Performs the ADF test on each column in the DataFrame and returns a summary table.

**Parameters:**
- `dataframe`: `pandas.DataFrame` containing the data to be tested.
- `maxlag`: `int` (optional). Maximum number of lags to use. Default is None.
- `regression`: `str` {'c', 'ct', 'ctt', 'nc'} (optional). Type of regression trend. Default is 'c'.
- `autolag`: `str` (optional). Method to use when automatically determining the lag length ('AIC', 'BIC', 't-stat'). Default is 'AIC'.
- `handle_na`: `str` {'drop', 'fill'} (optional). How to handle missing values. Default is 'drop'.

**Returns:**
- None. Prints a summary table of the ADF test results.

**Example Usage:**
```python
import pandas as pd
from econkit import econometrics as ec

df = pd.read_csv('your_data.csv')
ec.adf(df, regression='ct', autolag='BIC')
```

### KPSS Test

#### `kpss(dataframe, regression='c', nlags='auto', handle_na='drop')`

Performs the KPSS test on each column in the DataFrame and returns a summary table.

**Parameters:**
- `dataframe`: `pandas.DataFrame` containing the data to be tested.
- `regression`: `str` {'c', 'ct'} (optional). Type of regression trend. Default is 'c'.
- `nlags`: `str` or `int` (optional). Number of lags to use. Default is 'auto'.
- `handle_na`: `str` {'drop', 'fill'} (optional). How to handle missing values. Default is 'drop'.

**Returns:**
- None. Prints a summary table of the KPSS test results.

**Example Usage:**
```python
import pandas as pd
from econkit import econometrics as ec

df = pd.read_csv('your_data.csv')
ec.kpss(df, regression='ct', nlags='auto')
```

### Durbin-Watson Test

#### `dw(data)`

Performs the Durbin-Watson autocorrelation test and Ljung-Box test for each column of the dataset.

**Parameters:**
- `data`: `pandas.DataFrame` where each column is a time series.

**Returns:**
- None.
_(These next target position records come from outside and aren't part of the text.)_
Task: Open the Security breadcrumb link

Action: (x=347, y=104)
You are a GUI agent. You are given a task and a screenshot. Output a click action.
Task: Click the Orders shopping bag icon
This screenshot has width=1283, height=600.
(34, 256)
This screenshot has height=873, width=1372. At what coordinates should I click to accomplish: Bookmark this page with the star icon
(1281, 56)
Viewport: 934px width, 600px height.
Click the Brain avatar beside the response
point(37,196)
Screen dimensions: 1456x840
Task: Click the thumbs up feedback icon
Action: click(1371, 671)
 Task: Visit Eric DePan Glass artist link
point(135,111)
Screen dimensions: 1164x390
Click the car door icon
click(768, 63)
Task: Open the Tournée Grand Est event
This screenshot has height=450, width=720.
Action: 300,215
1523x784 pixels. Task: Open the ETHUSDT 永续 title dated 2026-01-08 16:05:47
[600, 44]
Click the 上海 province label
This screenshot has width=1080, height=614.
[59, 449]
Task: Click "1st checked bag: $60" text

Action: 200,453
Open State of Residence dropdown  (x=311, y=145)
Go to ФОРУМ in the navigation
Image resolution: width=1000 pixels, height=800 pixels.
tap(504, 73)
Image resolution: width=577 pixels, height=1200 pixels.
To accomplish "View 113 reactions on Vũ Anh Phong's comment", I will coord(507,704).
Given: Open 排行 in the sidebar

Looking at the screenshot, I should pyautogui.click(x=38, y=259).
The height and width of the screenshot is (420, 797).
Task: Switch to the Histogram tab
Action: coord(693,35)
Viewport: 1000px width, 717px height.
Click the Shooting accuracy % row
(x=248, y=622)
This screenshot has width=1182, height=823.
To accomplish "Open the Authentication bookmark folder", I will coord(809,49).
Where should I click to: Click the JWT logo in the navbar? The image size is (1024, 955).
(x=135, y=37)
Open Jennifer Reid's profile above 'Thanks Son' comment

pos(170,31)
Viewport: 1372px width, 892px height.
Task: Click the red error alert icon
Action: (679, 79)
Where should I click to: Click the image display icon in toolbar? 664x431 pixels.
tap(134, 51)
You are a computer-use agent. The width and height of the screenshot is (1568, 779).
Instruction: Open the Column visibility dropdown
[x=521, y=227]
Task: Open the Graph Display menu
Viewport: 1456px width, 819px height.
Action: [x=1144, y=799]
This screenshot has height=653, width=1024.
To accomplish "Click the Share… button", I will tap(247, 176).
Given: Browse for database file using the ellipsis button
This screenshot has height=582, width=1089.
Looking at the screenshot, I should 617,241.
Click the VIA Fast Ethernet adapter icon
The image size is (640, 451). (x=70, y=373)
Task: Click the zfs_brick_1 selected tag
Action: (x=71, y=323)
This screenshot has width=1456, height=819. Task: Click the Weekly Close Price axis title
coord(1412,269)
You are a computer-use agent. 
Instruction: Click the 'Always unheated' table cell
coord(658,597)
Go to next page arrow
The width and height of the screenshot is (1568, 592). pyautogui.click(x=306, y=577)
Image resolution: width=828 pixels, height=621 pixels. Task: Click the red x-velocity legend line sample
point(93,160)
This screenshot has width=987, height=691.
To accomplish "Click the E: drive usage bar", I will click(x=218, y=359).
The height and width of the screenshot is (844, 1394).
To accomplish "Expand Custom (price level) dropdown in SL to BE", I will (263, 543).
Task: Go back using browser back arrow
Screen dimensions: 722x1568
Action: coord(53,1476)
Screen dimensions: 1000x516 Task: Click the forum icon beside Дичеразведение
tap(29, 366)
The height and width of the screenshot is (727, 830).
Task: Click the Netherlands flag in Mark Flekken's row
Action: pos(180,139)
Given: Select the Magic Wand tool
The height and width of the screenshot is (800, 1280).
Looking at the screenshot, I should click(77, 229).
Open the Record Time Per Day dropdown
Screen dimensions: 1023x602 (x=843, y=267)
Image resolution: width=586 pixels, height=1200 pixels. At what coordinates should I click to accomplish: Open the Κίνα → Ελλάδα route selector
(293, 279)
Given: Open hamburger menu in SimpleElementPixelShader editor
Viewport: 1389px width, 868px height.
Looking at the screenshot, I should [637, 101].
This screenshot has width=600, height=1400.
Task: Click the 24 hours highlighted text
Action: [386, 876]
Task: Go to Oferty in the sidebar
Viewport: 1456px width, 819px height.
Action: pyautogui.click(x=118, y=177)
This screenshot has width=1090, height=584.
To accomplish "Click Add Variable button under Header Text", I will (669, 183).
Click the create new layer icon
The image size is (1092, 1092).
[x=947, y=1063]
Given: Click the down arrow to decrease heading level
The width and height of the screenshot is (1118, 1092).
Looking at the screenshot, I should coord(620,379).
Prints a summary table of the Durbin-Watson test results.

**Example Usage:**
```python
import pandas as pd
from econkit import econometrics as ec

df = pd.read_csv('your_data.csv')
ec.dw(df)
```

### Financial Data Retrieval

#### `data(ticker_symbol, start_date, end_date, interval)`

Downloads financial data from Yahoo Finance and calculates daily returns.

**Parameters:**
- `ticker_symbol`: `str`. The stock ticker symbol.
- `start_date`: `str`. Start date in 'dd-mm-yyyy' format.
- `end_date`: `str`. End date in 'dd-mm-yyyy' format.
- `interval`: `str`. Data interval (e.g., '1d', '1wk', '1mo').

**Returns:**
- `pandas.DataFrame` containing the stock data and calculated returns.

**Example Usage:**
```python
from econkit import finance as f

start = '01-06-2024'
end = '07-06-2024'
int = '1m'

SP500 = f.data('^GSPC', start, end, int)

SP500.head()
```

## Usage Notes

- Ensure your data is clean and properly formatted before using these functions.
- Some functions handle missing values; specify your preferred method using the `handle_na` parameter.
- For time series analysis, ensure your data is indexed by date.

For more details, refer to the function docstrings or the examples provided above.